BEGIN

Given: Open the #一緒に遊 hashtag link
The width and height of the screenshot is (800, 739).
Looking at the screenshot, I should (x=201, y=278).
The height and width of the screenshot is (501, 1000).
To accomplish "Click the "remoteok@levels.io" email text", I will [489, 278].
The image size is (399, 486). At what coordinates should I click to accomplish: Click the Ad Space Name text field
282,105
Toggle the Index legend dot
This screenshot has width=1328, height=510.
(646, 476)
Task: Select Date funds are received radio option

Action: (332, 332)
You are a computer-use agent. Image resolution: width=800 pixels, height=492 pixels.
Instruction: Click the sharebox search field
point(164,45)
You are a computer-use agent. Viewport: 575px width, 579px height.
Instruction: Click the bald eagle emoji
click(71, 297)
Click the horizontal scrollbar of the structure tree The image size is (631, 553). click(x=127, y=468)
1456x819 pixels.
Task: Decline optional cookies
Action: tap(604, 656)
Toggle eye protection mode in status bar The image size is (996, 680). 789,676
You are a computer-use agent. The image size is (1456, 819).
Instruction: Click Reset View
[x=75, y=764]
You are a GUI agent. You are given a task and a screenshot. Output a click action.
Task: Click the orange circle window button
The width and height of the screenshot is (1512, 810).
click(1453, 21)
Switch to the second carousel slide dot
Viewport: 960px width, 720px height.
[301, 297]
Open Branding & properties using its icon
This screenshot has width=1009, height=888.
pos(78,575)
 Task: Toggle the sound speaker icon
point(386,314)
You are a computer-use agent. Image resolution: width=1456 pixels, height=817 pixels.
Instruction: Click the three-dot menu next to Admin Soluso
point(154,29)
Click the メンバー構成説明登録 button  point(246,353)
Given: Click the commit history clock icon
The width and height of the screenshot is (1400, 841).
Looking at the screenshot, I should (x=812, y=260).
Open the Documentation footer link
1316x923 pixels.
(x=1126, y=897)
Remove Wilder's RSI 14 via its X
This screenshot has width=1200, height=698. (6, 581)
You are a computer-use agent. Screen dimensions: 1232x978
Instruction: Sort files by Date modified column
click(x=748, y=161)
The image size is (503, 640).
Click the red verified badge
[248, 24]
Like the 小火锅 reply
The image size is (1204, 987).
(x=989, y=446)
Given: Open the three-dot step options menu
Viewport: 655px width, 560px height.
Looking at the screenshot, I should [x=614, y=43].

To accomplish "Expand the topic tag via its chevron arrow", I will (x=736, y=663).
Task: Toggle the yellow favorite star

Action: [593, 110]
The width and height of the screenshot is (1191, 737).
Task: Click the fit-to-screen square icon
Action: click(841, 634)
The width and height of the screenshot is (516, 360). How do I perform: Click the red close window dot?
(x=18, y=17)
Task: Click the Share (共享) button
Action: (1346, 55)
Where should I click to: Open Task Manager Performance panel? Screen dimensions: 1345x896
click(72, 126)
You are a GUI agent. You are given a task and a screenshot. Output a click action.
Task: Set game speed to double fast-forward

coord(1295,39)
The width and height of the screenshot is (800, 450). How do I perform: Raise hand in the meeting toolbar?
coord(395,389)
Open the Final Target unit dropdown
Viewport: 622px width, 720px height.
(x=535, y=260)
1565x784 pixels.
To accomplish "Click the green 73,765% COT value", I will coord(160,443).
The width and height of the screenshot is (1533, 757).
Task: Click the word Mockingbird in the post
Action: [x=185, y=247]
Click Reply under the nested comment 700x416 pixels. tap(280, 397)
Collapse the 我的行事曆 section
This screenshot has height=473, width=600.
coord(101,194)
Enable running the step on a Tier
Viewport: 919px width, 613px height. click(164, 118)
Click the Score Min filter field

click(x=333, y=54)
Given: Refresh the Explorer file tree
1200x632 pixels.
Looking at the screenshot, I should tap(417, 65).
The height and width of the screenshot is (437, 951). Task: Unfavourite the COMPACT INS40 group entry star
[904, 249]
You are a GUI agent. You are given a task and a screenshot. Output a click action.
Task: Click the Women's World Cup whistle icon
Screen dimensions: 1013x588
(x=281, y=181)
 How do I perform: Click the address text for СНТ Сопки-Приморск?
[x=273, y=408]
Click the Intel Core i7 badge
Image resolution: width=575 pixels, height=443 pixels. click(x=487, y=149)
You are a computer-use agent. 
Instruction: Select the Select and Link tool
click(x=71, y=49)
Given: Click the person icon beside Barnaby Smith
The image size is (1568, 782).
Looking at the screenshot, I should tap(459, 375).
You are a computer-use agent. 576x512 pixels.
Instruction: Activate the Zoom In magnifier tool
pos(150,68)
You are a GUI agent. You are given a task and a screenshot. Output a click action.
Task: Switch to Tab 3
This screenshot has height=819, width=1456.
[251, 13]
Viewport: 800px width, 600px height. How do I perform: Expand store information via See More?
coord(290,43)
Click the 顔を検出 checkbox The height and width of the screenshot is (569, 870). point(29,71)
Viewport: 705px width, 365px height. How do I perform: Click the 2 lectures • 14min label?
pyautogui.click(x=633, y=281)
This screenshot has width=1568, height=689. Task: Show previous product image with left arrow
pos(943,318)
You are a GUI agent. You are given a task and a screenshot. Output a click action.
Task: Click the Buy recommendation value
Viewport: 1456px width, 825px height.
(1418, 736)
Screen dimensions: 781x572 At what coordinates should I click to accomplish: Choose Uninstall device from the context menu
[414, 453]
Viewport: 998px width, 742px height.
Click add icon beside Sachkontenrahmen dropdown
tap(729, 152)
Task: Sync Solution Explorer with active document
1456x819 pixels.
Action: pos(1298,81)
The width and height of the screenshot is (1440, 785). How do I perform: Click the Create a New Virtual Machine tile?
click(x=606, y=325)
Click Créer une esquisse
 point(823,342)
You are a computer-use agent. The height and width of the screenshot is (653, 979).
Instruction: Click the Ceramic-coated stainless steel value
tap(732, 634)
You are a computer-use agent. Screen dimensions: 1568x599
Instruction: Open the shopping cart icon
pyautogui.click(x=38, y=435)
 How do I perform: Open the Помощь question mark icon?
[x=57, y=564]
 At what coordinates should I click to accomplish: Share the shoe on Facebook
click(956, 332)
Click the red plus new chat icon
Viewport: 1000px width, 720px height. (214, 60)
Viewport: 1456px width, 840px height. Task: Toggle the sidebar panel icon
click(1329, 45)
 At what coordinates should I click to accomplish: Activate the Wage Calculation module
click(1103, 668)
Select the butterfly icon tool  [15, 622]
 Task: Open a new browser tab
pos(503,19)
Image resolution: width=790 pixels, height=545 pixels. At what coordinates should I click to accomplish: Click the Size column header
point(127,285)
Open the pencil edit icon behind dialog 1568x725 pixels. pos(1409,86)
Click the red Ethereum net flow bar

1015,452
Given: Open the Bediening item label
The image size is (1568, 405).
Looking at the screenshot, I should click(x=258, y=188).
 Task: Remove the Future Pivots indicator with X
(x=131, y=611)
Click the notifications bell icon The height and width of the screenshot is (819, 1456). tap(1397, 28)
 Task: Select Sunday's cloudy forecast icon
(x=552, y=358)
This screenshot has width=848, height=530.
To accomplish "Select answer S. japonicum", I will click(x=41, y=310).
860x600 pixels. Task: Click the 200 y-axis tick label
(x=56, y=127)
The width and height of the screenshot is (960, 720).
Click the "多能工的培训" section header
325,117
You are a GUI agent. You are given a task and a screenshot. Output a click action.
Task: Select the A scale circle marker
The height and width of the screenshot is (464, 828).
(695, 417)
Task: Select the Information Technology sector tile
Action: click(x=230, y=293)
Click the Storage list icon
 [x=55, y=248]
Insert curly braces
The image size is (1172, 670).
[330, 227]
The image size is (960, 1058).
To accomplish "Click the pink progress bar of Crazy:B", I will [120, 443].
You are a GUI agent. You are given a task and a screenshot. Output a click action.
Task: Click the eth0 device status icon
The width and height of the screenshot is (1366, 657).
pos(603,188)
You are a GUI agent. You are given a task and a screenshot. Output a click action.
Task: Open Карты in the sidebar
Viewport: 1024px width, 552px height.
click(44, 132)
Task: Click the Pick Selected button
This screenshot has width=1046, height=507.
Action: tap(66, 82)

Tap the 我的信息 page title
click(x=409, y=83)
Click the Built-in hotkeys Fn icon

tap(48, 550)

END

▶ **Given task**:
Copy out the records above word for word, from the line with "This screenshot has width=1568, height=689." to the line with "Viewport: 1000px width, 720px".

▶ **Reply**:
This screenshot has width=1568, height=689. Task: Show previous product image with left arrow
pos(943,318)
You are a GUI agent. You are given a task and a screenshot. Output a click action.
Task: Click the Buy recommendation value
Viewport: 1456px width, 825px height.
(1418, 736)
Screen dimensions: 781x572 At what coordinates should I click to accomplish: Choose Uninstall device from the context menu
[414, 453]
Viewport: 998px width, 742px height.
Click add icon beside Sachkontenrahmen dropdown
tap(729, 152)
Task: Sync Solution Explorer with active document
1456x819 pixels.
Action: pos(1298,81)
The width and height of the screenshot is (1440, 785). How do I perform: Click the Create a New Virtual Machine tile?
click(x=606, y=325)
Click Créer une esquisse
 point(823,342)
You are a computer-use agent. The height and width of the screenshot is (653, 979).
Instruction: Click the Ceramic-coated stainless steel value
tap(732, 634)
You are a computer-use agent. Screen dimensions: 1568x599
Instruction: Open the shopping cart icon
pyautogui.click(x=38, y=435)
 How do I perform: Open the Помощь question mark icon?
[x=57, y=564]
 At what coordinates should I click to accomplish: Share the shoe on Facebook
click(956, 332)
Click the red plus new chat icon
Viewport: 1000px width, 720px height. (214, 60)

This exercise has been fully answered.